I was an IDF reservist stationed in the south of Israel. My base had received a new contingent of AH-64 Apache attack helicopters, and was testing them prior to deployment. Helicopters would ascend to 100 meters, hover for hours, and do instrument checks. A constant drone permeated our encampment.
The productive forces of entire economies are drained into mostly US-made weaponry and away from desperately-needed health, education, and social welfare services. ‘Apachim’ are only the latest US-made high-tech trinkets for warring Middle Eastern tribes. In thirty years they will all be scrap metal, but not before the purchase and annual maintenance costs of squadrons deprive millions of better lives.

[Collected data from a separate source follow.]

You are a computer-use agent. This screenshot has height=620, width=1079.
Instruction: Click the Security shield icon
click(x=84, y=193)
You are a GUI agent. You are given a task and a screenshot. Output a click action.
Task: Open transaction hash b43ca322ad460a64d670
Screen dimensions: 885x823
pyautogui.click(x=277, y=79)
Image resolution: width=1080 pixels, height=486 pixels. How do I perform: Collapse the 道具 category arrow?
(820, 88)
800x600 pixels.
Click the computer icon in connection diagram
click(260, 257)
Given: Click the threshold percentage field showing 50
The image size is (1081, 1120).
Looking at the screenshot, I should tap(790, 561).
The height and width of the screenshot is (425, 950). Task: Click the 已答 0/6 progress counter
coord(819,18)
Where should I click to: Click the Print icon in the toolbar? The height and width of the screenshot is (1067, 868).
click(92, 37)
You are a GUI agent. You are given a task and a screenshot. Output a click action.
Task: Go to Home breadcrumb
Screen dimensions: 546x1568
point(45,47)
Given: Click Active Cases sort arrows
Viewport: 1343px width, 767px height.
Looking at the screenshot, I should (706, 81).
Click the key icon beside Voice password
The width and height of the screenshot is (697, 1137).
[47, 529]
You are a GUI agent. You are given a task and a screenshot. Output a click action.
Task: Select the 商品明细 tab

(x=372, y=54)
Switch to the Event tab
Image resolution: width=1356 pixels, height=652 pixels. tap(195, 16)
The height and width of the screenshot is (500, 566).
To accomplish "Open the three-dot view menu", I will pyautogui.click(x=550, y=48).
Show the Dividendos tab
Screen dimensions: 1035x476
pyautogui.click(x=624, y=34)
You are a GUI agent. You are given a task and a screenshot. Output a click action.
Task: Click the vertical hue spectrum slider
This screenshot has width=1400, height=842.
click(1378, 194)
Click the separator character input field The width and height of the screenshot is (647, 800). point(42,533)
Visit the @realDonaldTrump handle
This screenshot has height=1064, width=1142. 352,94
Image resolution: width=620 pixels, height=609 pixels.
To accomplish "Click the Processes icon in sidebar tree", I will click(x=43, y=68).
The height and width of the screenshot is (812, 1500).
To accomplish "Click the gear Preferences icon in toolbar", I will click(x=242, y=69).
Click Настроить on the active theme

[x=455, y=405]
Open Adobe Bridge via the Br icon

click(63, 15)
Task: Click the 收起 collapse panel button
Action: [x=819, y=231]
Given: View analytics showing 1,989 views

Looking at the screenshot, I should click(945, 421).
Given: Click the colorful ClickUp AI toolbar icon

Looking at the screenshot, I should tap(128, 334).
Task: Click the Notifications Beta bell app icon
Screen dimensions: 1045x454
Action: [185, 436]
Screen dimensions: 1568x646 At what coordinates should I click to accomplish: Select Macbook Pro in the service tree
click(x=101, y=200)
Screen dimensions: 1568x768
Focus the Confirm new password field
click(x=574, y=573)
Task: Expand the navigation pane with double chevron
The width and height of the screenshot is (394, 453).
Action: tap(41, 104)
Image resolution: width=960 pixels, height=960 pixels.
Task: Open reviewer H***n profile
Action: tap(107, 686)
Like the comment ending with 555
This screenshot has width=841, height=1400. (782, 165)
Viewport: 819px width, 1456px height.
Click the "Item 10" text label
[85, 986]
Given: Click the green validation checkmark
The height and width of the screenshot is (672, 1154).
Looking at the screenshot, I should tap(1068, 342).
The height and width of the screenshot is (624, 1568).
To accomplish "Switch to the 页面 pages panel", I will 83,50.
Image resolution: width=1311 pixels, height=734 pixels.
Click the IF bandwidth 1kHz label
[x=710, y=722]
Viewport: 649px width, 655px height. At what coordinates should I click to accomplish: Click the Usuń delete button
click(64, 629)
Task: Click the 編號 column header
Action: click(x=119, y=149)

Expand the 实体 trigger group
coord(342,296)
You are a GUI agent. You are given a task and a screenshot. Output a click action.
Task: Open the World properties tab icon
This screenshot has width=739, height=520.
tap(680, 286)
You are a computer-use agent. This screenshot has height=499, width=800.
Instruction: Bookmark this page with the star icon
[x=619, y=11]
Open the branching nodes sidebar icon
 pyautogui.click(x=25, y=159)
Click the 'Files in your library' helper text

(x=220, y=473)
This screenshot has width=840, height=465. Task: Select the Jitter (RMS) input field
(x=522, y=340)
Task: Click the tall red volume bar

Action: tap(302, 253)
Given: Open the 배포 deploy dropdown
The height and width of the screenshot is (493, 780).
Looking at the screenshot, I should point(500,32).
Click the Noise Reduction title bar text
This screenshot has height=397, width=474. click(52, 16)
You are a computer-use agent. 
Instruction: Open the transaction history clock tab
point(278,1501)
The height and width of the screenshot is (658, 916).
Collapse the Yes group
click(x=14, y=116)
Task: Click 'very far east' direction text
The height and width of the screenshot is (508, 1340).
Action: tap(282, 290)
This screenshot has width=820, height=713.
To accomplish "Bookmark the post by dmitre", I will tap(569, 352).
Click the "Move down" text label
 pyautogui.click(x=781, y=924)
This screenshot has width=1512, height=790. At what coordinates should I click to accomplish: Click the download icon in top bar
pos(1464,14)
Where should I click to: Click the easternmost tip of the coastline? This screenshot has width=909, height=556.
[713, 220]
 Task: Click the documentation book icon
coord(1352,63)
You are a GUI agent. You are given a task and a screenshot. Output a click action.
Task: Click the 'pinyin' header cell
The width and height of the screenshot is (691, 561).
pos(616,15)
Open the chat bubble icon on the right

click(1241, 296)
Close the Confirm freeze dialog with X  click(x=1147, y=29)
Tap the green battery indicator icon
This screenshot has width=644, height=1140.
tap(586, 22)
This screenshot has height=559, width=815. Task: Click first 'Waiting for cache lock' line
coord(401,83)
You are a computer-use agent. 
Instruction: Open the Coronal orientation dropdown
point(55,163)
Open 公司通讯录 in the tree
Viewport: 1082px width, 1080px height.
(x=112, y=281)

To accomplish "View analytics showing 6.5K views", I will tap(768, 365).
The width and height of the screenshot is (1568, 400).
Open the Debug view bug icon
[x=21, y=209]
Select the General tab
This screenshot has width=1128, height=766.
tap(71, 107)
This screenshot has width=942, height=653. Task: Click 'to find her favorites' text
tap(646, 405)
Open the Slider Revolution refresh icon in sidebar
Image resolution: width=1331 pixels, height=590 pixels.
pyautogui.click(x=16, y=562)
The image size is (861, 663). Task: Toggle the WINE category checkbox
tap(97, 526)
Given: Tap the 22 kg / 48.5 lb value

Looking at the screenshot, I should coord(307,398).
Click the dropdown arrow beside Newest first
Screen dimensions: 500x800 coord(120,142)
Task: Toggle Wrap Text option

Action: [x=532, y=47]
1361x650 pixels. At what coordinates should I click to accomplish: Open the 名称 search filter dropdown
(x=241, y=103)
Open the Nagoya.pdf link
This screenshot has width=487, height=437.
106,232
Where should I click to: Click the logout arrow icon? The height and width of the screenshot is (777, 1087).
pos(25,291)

Nationalistic violence and its ceaseless military preparations feed off US self-interest in repatriating its energy expenditures on Middle Eastern oil. This is the Triangle Trade of our age. Neither Israel nor neighboring Arab states recognize that their mutual interests lie in rejecting and ending this cycle.
These days I live 35 kilometers from the Boeing plant in Mesa, Arizona, that manufactures the latest generation of Block III Apaches. The plant employs about 2500 workers and has a $2.5 billion impact on the local economy. It is the Arizona economy that benefits from national self-subsidy when the US provides military aid monies to Israel and Egypt, which in turn spend it on Apache helicopters and Raytheon missiles (made in Tucson.) The Saudis, Kuwait, and UAE pay hard cash for their attack helicopter squadrons.
Arizona has become a major armory for the Middle East, a fact that remains almost invisible to citizens in this state. That these attack helicopters have been named after one of Arizona’s indigenous peoples lends a special irony to this fact.